She pictured the lake. The still surface. And even despite everything, it felt calm.
“What? What the fuck?” She had apparently finally gotten through to Afrit.
“That is not who I am.” Quirk was pleased with the steadiness of her voice.
“Then … Then …” Afrit was breathing hard. “Why do you even fight? Why do you write those pamphlets? Why do you try to inspire people to fight if you won’t fucking do it?”
Quirk drew a breath. So Afrit had known about the pamphlets. But before she could decide whether to accuse Afrit or defend herself, Afrit was barreling on.

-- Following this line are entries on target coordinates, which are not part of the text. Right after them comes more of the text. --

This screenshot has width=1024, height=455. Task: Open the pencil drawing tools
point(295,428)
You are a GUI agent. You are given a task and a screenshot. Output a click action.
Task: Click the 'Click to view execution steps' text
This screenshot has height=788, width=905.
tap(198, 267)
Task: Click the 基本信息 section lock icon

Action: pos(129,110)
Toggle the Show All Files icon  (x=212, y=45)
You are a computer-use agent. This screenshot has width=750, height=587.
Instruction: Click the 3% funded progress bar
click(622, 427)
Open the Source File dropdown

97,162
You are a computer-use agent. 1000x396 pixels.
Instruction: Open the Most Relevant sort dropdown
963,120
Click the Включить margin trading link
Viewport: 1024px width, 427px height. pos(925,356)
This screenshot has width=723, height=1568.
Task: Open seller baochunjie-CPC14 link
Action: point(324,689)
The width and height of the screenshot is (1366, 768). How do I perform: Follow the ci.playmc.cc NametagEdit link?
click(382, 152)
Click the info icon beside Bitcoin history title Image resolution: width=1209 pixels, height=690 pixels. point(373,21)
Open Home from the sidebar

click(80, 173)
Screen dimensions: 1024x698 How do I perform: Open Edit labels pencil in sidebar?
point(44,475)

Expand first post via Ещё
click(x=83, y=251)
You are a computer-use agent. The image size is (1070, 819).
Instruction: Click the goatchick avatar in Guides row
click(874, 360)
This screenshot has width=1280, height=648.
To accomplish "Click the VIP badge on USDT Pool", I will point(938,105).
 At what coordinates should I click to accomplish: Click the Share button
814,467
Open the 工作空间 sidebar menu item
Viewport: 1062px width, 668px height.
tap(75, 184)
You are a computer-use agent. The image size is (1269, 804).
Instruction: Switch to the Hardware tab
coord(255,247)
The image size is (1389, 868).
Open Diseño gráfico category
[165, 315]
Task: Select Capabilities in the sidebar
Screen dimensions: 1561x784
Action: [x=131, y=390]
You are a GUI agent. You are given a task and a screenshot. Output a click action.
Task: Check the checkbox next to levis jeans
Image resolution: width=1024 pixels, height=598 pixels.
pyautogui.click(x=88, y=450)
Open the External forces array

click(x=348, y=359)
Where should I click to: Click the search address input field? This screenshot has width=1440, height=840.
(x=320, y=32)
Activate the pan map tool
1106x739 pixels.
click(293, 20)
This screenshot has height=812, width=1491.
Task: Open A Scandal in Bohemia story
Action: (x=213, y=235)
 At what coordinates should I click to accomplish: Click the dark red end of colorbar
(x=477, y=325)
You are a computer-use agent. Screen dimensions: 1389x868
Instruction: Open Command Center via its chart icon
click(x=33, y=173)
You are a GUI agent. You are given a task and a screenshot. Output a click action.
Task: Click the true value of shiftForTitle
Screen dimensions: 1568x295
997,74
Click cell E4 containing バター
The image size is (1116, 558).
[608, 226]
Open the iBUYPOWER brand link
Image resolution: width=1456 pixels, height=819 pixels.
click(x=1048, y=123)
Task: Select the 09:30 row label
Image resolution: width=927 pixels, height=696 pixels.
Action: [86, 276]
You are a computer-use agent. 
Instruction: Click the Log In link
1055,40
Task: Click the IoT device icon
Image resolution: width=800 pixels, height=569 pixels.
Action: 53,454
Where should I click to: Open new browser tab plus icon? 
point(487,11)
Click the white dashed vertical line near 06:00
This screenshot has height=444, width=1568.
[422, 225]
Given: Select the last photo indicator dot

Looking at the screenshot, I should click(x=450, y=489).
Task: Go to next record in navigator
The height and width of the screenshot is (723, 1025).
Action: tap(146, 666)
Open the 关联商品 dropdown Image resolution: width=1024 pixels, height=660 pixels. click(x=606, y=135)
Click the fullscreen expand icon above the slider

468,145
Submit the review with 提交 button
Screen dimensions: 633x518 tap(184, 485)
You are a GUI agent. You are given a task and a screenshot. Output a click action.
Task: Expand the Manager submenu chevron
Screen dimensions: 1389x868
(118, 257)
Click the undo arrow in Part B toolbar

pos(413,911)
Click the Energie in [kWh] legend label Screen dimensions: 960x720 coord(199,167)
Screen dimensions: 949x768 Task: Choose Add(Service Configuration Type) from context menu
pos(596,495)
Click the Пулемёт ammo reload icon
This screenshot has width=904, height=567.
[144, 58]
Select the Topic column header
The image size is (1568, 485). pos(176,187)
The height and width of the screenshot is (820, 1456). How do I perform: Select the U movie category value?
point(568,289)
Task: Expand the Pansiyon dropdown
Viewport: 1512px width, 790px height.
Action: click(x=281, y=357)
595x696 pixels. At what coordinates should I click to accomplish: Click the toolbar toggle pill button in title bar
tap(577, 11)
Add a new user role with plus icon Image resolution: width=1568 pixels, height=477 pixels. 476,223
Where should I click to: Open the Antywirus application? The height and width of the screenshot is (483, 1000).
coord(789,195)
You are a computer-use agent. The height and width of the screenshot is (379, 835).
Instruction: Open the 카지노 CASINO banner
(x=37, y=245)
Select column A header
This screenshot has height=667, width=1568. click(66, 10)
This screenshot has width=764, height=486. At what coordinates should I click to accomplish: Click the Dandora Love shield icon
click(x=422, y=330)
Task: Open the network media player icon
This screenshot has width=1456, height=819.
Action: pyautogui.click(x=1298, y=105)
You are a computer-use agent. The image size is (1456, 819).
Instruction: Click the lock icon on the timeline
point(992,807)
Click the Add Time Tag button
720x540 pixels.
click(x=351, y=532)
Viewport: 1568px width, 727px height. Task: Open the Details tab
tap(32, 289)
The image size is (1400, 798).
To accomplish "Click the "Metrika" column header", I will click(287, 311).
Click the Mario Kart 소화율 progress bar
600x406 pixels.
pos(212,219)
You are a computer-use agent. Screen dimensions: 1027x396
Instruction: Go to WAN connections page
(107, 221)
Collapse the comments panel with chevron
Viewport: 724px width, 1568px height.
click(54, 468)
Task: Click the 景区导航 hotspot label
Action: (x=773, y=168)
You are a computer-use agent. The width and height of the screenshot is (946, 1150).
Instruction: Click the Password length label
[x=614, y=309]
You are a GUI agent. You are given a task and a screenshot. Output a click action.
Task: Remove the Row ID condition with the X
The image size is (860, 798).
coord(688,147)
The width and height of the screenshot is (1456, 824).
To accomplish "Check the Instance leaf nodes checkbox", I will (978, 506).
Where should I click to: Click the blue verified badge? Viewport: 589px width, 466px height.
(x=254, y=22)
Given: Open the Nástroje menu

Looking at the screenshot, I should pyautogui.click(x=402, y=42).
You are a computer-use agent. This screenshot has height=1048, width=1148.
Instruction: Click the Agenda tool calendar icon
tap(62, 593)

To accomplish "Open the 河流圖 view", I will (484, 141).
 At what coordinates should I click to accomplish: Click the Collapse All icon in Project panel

“You have to fight! It’s hypocrisy! It’s worse. It’s cowardice. And I know, I know, I know you are not a coward. You went to Kondorra. You faced down dragons. You were there. You’re my … my … Fuck!” There was an edge of hysteria in Afrit’s voice now.
“Calm down,” Quirk hissed. She didn’t want to bring the guards back. Anything but that.
“You have to get us out of here!” Afrit snapped.
“I can’t.” Quirk aimed for matter-of-fact over helpless.
“You won’t.” There was bitterness in Afrit’s voice. “Because … Because …” But there was a precipice of anger that Afrit seemed unwilling to plunge over. She heard the woman drawing deep breaths.
And why was Afrit here?
“You have to escape,” said Afrit, sounding a hair calmer now, if no less urgent. “You above all people. You’re the voice of the resistance. You give shape to everyone who stands against Diffinax. Without you, everything is going to fall apart.”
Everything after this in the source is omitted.